The Navy and Government in Early Modern France, 1572-1661

The Navy and Government in Early Modern France, 1572-1661
Author :
Publisher : Boydell & Brewer
Total Pages : 210
Release :
ISBN-10 : 9780861932702
ISBN-13 : 0861932706
Rating : 4/5 (02 Downloads)

Book Synopsis The Navy and Government in Early Modern France, 1572-1661 by : Alan James

Download or read book The Navy and Government in Early Modern France, 1572-1661 written by Alan James and published by Boydell & Brewer. This book was released on 2004 with total page 210 pages. Available in PDF, EPUB and Kindle.
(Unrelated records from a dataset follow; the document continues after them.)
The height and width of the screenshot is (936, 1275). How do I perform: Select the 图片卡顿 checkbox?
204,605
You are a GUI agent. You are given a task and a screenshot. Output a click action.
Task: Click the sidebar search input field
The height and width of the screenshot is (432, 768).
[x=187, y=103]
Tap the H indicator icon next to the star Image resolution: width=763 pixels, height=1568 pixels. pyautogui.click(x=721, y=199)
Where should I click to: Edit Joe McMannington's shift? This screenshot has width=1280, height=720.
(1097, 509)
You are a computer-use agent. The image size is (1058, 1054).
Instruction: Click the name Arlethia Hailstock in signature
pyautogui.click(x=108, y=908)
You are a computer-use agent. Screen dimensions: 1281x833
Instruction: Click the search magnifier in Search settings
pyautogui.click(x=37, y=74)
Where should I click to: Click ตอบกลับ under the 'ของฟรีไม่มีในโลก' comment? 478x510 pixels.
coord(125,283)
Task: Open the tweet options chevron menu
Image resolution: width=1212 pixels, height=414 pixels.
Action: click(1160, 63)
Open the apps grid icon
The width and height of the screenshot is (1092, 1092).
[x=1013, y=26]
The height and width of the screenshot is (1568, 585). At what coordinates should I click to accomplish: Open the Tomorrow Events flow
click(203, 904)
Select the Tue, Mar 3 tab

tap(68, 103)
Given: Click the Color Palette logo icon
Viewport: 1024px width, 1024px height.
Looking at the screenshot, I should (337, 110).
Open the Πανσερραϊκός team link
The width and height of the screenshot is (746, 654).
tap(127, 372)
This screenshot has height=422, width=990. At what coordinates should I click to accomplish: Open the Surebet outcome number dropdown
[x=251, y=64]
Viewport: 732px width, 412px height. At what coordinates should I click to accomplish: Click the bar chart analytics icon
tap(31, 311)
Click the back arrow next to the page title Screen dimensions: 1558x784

Book excerpt: The role of the navy as an instrument of royal power in France, C16/C17, with a reappraisal of Richelieu's performance as Grand-Master of Navigation.

The Early Modern City 1450-1750

The Early Modern City 1450-1750
Author :
Publisher : Routledge
Total Pages : 392
Release :
ISBN-10 : 9781317901853
ISBN-13 : 1317901851
Rating : 4/5 (53 Downloads)

Book Synopsis The Early Modern City 1450-1750 by : Christopher R. Friedrichs

Download or read book The Early Modern City 1450-1750 written by Christopher R. Friedrichs and published by Routledge. This book was released on 2014-06-06 with total page 392 pages. Available in PDF, EPUB and Kindle. Book excerpt: A pioneering text which covers the urban society of early modern Europe as a whole. Challenges the usual emphasis on regional diversity by stressing the extent to which cities across Europe shared a common urban civilization whose major features remained remarkably constant throughout the period. After outlining the physical, political, religious, economic and demographic parameters of urban life, the author vividly depicts the everyday routines of city life and shows how pitifully vulnerable city-dwellers were to disasters, epidemics, warfare and internal strife.